(Saved entries)

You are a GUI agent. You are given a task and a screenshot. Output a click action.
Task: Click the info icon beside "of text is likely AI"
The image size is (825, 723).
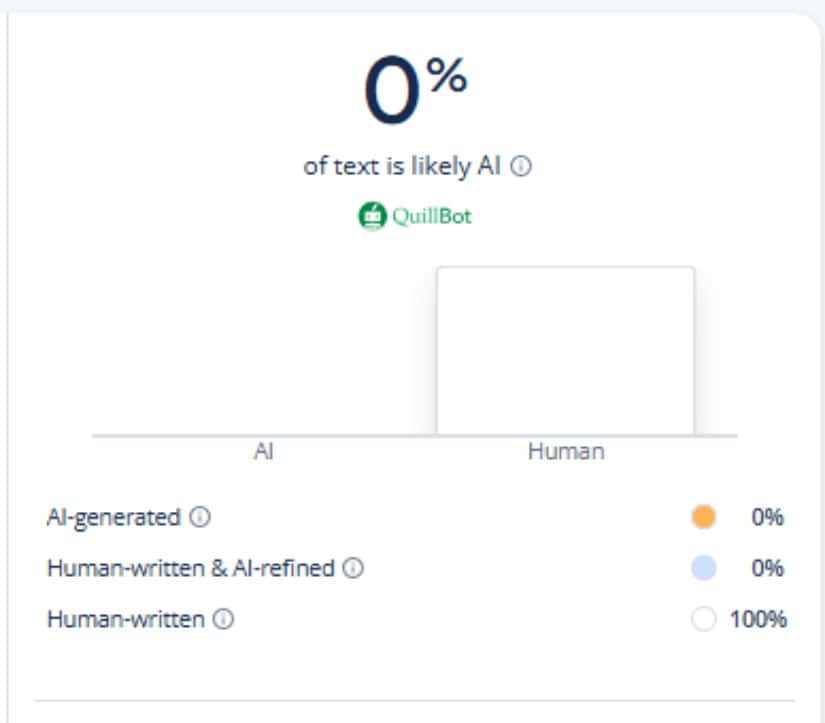click(x=521, y=167)
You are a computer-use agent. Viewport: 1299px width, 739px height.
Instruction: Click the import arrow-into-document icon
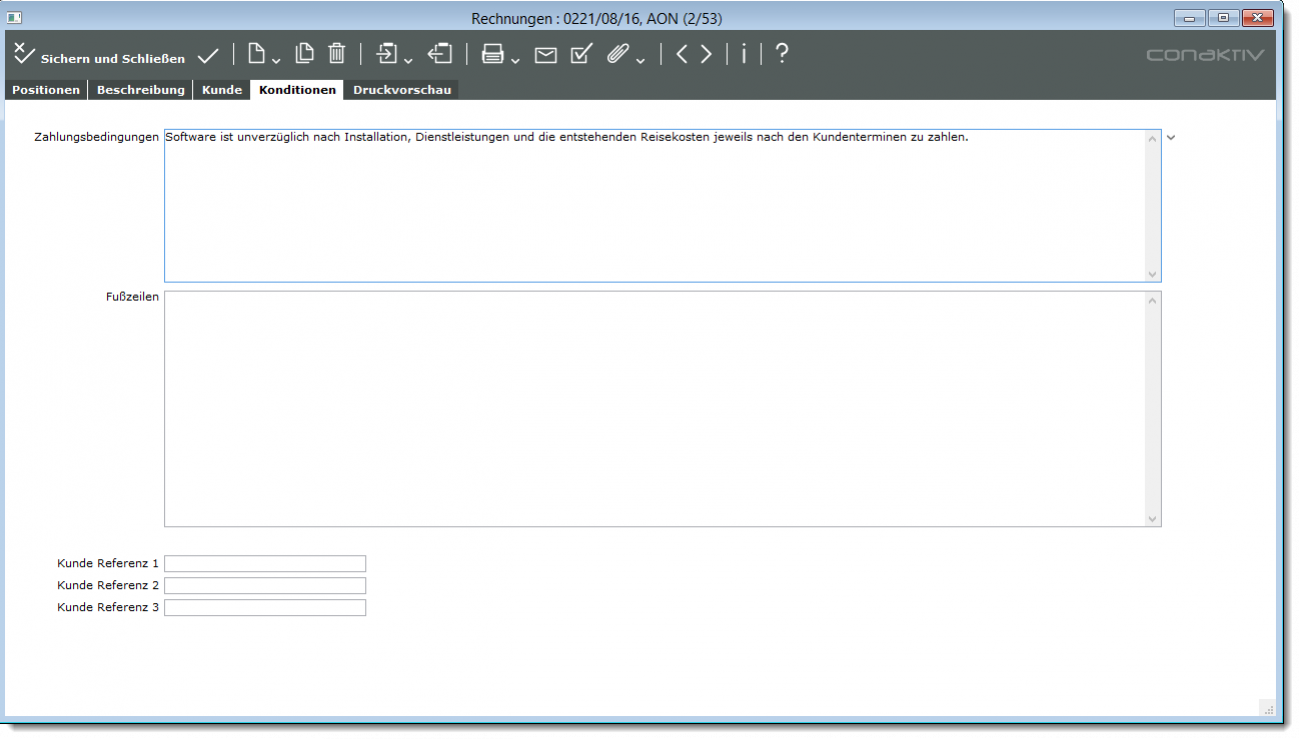point(387,55)
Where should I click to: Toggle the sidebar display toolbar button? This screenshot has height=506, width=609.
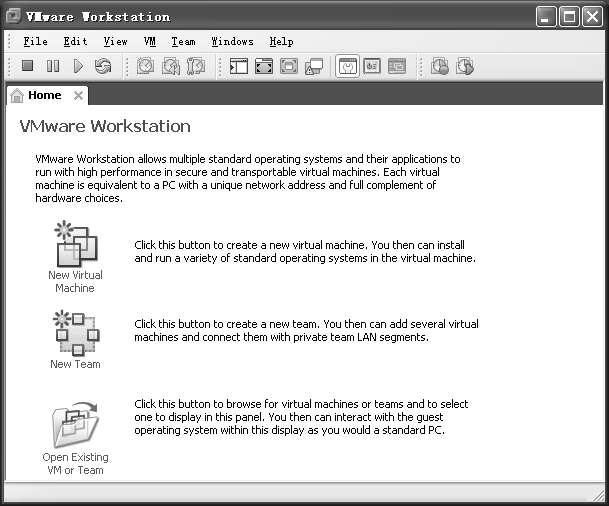tap(239, 67)
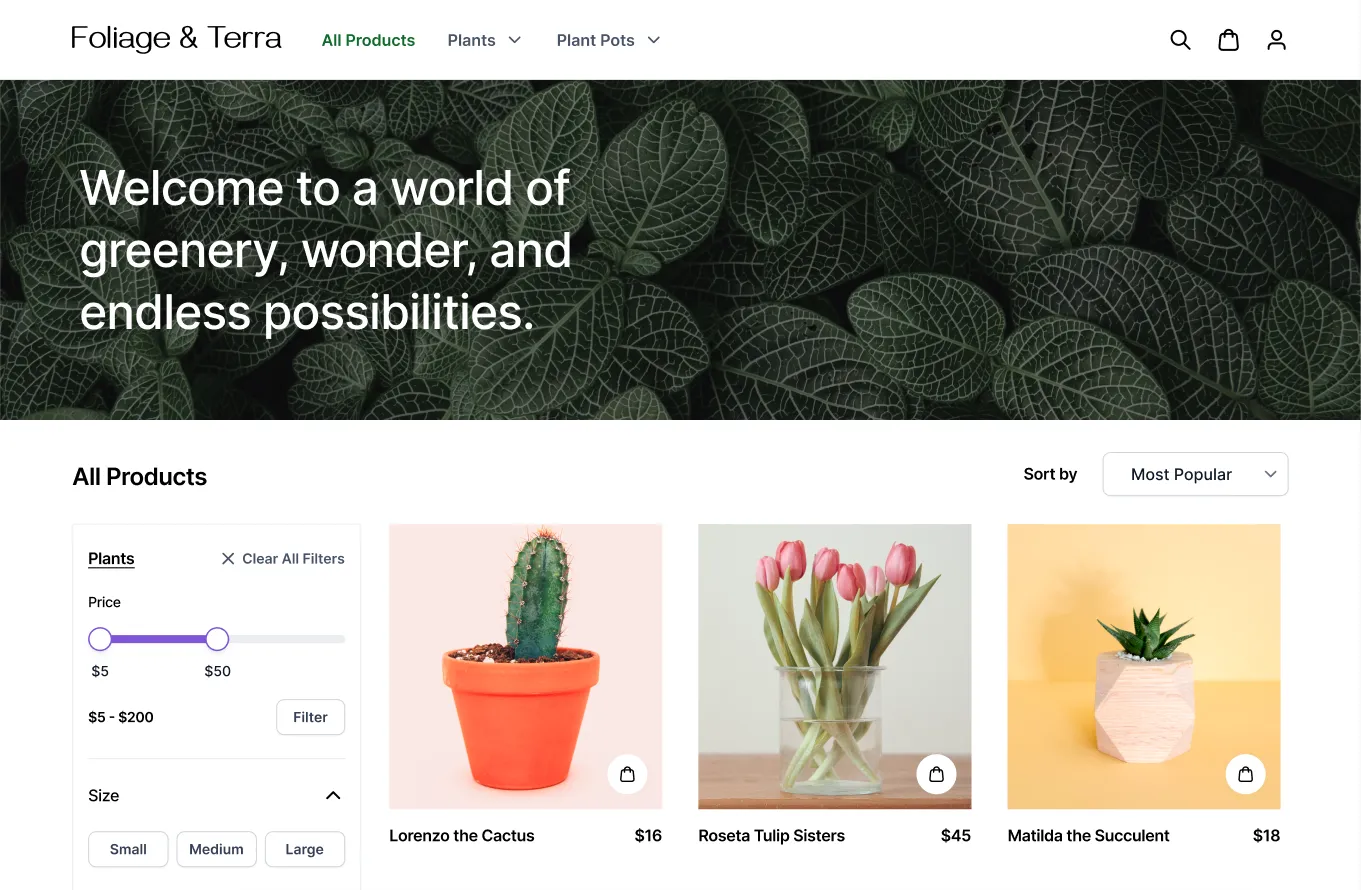This screenshot has height=890, width=1361.
Task: Select the Plants heading in the filter panel
Action: click(x=110, y=558)
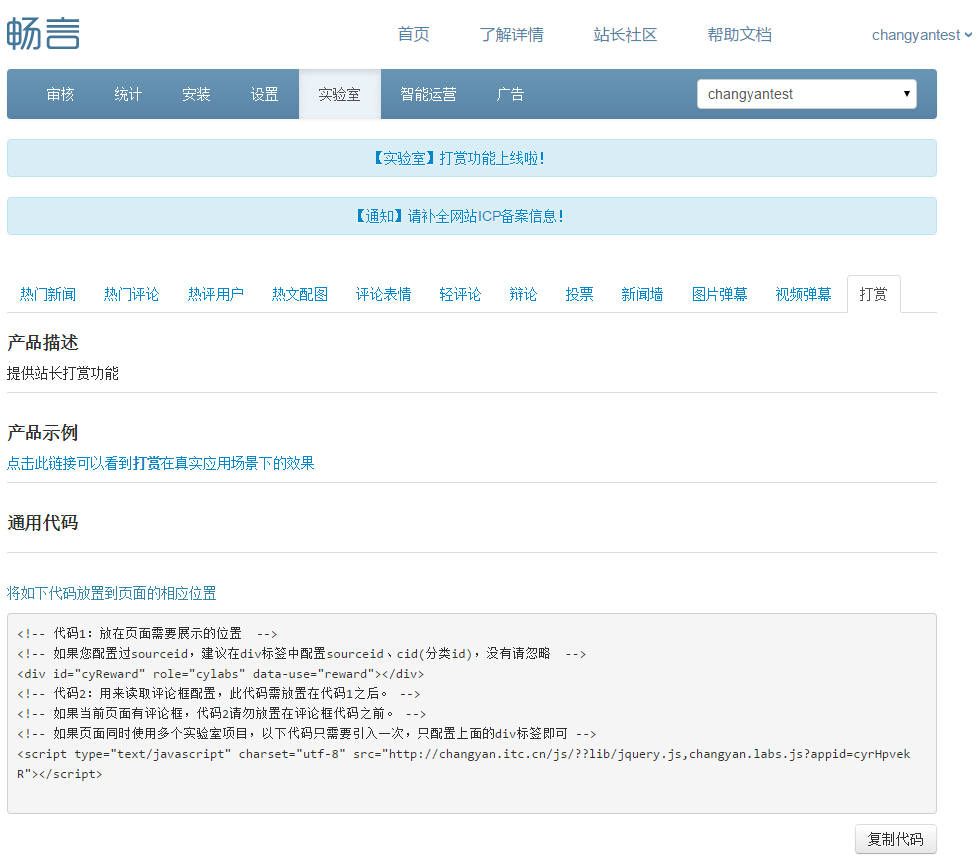The width and height of the screenshot is (979, 864).
Task: Open the 安装 section
Action: 196,94

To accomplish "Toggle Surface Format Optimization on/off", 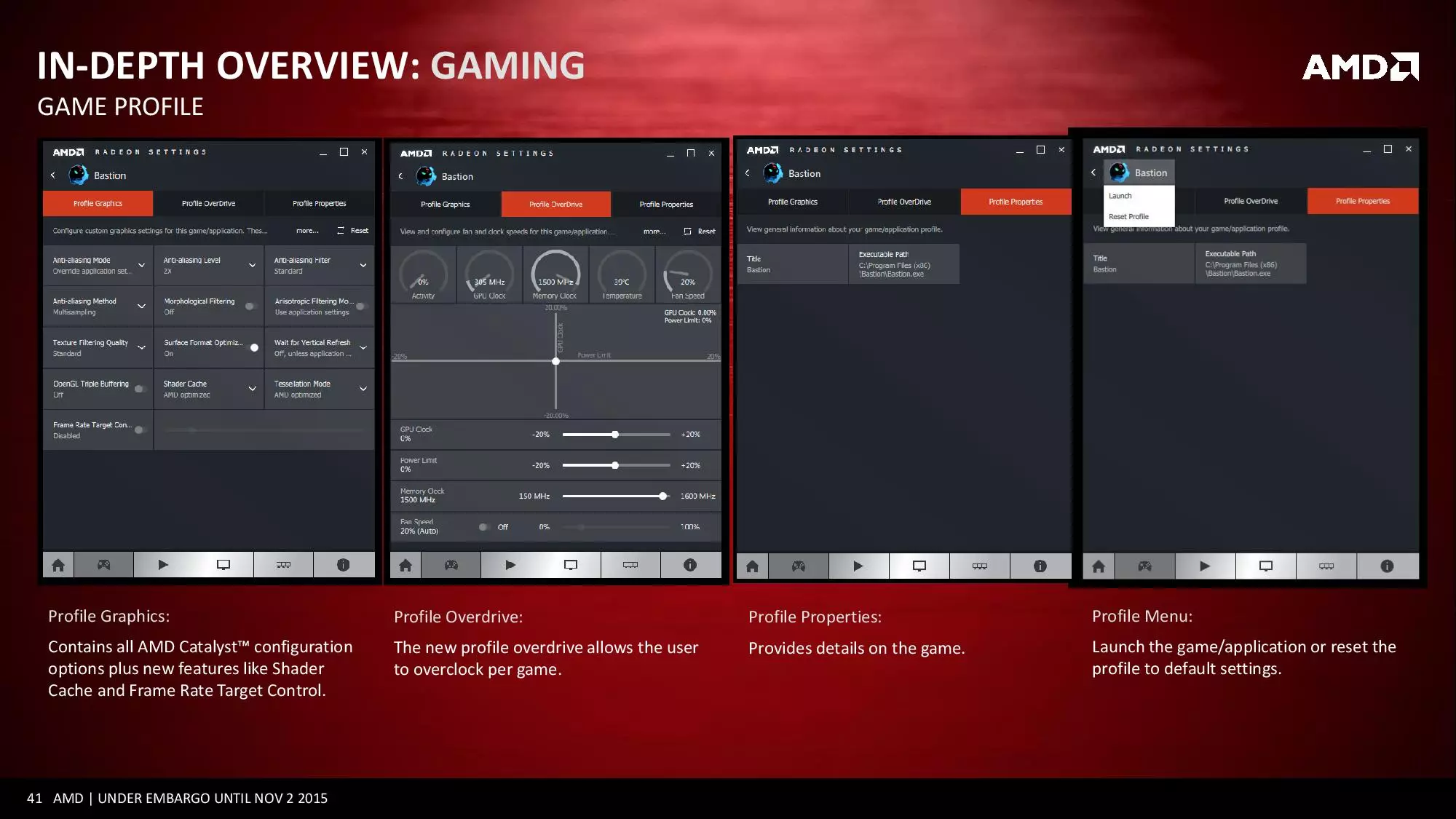I will tap(252, 347).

• _TASK PROMPT_:
Please give the number of lines above that include the string "agent", with nothing added.

• _SOLVED EXERCISE_:
2